> [WORK TO BE COMPLETED]:
The line containing "The image size is (1204, 1006)." marks the end: write out exactly every line from the first line of the data below through that line, and only those.

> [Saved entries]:
====

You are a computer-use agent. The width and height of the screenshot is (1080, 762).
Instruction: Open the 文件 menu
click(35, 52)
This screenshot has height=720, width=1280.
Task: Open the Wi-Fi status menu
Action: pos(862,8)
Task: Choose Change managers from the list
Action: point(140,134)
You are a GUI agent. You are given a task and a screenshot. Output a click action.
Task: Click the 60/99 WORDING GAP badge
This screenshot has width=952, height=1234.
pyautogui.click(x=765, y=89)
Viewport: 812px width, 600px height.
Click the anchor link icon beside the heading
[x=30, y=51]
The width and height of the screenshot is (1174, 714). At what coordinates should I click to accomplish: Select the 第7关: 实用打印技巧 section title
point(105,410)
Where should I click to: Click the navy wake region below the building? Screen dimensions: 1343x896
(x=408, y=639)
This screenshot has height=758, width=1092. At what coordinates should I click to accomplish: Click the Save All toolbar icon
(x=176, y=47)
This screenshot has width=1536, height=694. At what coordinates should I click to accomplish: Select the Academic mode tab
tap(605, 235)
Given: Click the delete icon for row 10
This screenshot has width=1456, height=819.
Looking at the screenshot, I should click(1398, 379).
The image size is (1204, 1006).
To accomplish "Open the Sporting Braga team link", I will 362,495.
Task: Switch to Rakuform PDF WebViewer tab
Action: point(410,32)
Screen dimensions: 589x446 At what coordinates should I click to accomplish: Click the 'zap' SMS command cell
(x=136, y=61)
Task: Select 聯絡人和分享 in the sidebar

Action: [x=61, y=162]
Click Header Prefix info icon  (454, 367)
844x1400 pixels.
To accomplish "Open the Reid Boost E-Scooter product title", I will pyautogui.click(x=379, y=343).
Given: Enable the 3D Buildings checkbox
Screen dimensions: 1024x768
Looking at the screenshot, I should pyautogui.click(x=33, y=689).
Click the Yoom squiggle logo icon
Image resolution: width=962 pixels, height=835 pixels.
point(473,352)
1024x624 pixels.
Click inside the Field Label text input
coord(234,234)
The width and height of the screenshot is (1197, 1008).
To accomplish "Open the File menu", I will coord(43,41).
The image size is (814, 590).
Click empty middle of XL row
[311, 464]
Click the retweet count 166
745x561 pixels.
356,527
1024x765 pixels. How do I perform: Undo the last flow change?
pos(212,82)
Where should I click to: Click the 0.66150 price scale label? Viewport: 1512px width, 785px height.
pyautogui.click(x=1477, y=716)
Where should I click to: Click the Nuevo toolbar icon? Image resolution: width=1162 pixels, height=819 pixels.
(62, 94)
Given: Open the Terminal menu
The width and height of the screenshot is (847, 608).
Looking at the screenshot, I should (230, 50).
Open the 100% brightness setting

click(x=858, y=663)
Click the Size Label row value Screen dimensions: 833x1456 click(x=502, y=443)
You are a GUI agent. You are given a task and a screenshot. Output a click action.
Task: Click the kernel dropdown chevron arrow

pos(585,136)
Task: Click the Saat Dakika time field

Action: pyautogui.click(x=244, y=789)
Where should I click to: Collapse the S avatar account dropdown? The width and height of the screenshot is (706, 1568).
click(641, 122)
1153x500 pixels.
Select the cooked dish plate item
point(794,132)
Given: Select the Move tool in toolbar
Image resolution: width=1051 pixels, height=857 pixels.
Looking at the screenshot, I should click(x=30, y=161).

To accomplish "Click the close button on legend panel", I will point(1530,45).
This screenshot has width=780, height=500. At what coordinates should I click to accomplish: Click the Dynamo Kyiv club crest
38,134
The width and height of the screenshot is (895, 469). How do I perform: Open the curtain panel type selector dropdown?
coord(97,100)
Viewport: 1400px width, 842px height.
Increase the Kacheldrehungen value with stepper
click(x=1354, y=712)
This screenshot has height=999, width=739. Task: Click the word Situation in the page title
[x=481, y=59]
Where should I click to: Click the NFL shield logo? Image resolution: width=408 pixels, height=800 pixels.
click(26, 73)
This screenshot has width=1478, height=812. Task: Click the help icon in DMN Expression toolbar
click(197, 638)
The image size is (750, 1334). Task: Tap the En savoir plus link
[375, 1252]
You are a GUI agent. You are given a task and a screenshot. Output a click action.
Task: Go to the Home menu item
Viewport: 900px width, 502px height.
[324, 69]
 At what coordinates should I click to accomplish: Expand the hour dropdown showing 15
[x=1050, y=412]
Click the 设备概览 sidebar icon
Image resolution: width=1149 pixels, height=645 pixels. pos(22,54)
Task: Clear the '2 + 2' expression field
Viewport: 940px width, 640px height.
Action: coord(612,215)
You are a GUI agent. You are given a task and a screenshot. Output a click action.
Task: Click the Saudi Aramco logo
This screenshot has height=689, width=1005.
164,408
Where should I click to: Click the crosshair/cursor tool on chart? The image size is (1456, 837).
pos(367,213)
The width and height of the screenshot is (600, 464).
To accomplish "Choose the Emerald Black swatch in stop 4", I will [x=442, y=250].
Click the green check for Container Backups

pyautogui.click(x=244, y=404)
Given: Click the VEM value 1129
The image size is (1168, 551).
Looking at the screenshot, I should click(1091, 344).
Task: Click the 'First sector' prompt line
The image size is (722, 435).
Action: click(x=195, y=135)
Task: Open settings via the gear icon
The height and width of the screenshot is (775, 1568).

====

> [EXERCISE RESULT]:
You are a computer-use agent. The width and height of the screenshot is (1080, 762).
Instruction: Open the 文件 menu
click(35, 52)
This screenshot has height=720, width=1280.
Task: Open the Wi-Fi status menu
Action: pos(862,8)
Task: Choose Change managers from the list
Action: point(140,134)
You are a GUI agent. You are given a task and a screenshot. Output a click action.
Task: Click the 60/99 WORDING GAP badge
This screenshot has width=952, height=1234.
pyautogui.click(x=765, y=89)
Viewport: 812px width, 600px height.
Click the anchor link icon beside the heading
[x=30, y=51]
The width and height of the screenshot is (1174, 714). At what coordinates should I click to accomplish: Select the 第7关: 实用打印技巧 section title
point(105,410)
Where should I click to: Click the navy wake region below the building? Screen dimensions: 1343x896
(x=408, y=639)
This screenshot has height=758, width=1092. At what coordinates should I click to accomplish: Click the Save All toolbar icon
(x=176, y=47)
This screenshot has width=1536, height=694. At what coordinates should I click to accomplish: Select the Academic mode tab
tap(605, 235)
Given: Click the delete icon for row 10
This screenshot has width=1456, height=819.
Looking at the screenshot, I should click(1398, 379).
The image size is (1204, 1006).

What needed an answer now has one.